REMA: Locational pricing to remedy constraint costs?

REMA is a hot topic right now (read up on the state of play here), with the idea of locational marginal pricing a key point of discussion. The position that National Grid ESO is minded to take is that in a market with locational pricing, the relationship between regional supply, demand, and constraints would drive electricity prices.

Figure 7 - In a nodal system, electricity price could vary by Grid Supply Point (or node), displayed here.
  • For example, high wind generation in Northern Scotland would drive down prices in this area due to low regional demand, and constraints limiting the export of power elsewhere.
  • Through a locational price signal, generators such as Peterhead may be incentivised to minimize their planned output during windy times. This would negate the need for National Grid ESO to re-dispatch the asset in the Balancing Mechanism.
  • National Grid ESO views the implementation of locational pricing as an important aspect of achieving net zero carbon emissions, since a cleaner fuel mix is encouraged during times of high renewable generation.
  • In order to recover costs, assets such as Peterhead may need to increase their outputs during times when intermittent generation is lower, and consequently, regional power prices are higher.
  • This could be challenging due to operational factors such as the ability to accurately predict wind levels.
  • However, if viable, it would result in a more efficient market, helping to smooth out the supply of electricity to this constrained region of the grid, and thus provide more stability at a reduced cost to the consumer. Crucially, it would also mean a lower carbon cost, as the plant should need to ramp up and down less frequently.

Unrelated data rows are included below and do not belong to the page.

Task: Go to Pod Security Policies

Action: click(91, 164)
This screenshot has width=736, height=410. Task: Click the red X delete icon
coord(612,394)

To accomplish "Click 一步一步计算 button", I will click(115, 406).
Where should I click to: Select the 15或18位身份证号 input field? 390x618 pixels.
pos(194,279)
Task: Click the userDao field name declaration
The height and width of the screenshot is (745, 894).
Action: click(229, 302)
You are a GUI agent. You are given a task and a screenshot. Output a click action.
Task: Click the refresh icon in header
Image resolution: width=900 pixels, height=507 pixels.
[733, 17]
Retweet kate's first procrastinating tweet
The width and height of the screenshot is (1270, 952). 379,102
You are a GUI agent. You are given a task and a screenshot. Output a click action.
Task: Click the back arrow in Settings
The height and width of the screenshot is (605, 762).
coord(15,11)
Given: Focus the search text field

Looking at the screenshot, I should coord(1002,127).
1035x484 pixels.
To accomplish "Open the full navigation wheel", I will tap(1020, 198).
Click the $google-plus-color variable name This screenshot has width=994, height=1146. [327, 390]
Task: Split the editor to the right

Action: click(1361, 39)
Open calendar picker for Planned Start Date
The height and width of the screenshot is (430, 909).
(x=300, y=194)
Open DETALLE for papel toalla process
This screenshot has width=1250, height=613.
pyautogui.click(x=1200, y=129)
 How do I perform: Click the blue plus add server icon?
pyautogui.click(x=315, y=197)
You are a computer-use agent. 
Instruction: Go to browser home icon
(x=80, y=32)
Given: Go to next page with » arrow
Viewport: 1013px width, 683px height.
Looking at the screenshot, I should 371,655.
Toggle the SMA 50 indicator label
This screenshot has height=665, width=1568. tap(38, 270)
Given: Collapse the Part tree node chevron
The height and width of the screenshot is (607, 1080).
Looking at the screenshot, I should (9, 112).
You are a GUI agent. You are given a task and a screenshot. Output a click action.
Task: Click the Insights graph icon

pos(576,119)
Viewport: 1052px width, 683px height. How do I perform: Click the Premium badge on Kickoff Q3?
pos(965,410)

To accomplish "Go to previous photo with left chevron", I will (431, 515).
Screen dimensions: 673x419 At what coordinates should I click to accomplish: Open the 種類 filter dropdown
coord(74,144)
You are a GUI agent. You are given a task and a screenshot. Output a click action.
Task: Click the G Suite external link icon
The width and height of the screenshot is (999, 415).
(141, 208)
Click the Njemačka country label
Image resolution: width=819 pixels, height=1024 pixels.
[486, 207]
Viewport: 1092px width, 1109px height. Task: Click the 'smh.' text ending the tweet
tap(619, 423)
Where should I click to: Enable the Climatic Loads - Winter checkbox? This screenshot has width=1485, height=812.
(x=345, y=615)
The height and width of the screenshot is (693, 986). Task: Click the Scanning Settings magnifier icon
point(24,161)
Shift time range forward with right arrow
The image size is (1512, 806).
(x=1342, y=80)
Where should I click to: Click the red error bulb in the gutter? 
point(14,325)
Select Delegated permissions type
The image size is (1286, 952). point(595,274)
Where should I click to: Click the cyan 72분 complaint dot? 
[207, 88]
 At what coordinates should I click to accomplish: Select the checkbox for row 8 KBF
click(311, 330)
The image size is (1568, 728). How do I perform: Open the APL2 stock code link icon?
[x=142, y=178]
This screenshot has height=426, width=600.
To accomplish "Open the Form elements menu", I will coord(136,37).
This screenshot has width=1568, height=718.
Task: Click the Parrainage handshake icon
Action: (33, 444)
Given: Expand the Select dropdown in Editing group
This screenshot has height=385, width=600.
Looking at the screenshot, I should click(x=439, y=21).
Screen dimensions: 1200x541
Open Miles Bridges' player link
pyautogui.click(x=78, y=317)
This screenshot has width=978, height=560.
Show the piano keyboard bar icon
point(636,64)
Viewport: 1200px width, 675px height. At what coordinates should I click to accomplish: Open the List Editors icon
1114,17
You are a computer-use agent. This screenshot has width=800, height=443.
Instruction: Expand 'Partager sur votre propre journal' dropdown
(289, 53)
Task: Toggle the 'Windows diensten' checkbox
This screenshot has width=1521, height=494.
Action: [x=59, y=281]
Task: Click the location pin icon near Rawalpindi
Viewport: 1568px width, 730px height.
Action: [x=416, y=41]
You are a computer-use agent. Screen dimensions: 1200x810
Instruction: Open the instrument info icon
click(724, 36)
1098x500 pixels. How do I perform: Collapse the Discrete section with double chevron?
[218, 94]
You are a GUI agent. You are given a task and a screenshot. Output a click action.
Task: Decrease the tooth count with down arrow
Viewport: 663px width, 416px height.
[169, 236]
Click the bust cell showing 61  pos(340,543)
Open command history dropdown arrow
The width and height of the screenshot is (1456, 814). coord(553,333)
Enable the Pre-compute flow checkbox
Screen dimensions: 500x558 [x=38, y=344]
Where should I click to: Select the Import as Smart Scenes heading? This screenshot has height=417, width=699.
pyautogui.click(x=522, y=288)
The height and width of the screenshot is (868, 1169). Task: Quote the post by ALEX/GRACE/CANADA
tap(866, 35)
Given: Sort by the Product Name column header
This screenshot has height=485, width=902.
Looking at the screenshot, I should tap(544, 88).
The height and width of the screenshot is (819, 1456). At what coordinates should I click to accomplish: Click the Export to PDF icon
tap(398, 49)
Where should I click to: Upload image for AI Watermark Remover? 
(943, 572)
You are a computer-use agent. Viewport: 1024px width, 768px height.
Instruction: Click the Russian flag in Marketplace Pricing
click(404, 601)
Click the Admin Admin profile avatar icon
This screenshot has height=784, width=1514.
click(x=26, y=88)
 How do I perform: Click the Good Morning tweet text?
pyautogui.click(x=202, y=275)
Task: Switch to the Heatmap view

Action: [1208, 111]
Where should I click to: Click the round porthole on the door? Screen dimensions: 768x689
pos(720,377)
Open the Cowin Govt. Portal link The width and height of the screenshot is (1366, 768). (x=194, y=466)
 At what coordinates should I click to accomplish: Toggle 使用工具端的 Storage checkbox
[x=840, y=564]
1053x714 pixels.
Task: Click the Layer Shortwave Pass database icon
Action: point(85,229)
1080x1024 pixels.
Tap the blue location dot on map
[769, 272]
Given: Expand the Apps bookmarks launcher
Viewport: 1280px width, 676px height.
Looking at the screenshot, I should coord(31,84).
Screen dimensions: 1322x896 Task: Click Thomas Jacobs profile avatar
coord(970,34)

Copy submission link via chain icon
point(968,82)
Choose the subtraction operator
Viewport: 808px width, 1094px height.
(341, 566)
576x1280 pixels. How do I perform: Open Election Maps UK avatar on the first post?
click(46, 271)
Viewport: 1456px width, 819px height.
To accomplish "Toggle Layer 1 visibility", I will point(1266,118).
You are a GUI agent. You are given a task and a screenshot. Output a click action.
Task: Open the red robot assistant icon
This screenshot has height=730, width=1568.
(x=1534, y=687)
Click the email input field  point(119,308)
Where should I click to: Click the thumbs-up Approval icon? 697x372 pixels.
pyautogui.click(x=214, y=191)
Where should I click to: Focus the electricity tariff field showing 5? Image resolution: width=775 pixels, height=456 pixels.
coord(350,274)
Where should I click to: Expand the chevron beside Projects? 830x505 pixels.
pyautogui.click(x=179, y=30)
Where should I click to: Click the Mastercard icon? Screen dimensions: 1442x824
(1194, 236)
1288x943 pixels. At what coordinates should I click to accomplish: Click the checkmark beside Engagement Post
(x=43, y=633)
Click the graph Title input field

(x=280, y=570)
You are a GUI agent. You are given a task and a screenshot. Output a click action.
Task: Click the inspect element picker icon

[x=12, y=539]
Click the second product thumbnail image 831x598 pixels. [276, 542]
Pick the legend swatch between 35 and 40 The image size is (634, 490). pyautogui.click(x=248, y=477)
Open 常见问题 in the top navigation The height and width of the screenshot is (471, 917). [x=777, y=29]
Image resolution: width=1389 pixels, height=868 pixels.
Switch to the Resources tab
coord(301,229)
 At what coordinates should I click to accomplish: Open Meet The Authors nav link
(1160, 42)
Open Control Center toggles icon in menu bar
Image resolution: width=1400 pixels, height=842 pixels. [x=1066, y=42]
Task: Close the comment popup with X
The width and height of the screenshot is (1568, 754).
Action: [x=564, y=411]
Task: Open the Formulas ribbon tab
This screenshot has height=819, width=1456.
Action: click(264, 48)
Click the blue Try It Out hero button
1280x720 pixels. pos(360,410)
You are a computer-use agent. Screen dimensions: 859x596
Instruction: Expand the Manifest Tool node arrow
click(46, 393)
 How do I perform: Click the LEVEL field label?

The themes drawn from this case study exemplify why REMA is looking so heavily into locational pricing, namely, that this type of system could result in a greener grid at a lower cost to the consumer. The elephant in the room, however, is whether our Net Zero goals can be achieved purely by market transformation, without the corresponding investment needed to provide grid infrastructure transformation.

So, what have we learned?

  • CCGTs are a key source of flexible generation to the grid, providing in excess of 21 GW in capacity.
  • Assets in constrained regions are bid down in the Balancing Mechanism at times when the constraint is under significant pressure.
  • For example, Peterhead is a uniquely positioned CCGT, as it lies behind a key constraint in Northern Scotland, limiting its ability to export power towards demand in the South.
  • Peterhead’s competition with renewable generation on windy days causes it to experience large bid volumes in the Balancing Mechanism, which are largely canceled out by a net turn-up from the rest of the CCGT fleet.
  • Locational marginal pricing may present a more efficient market mechanism for solving constraint-related issues, providing the necessary conditions for a decarbonized grid in the future. National Grid ESO is consulting on this topic as part of the REMA proposals.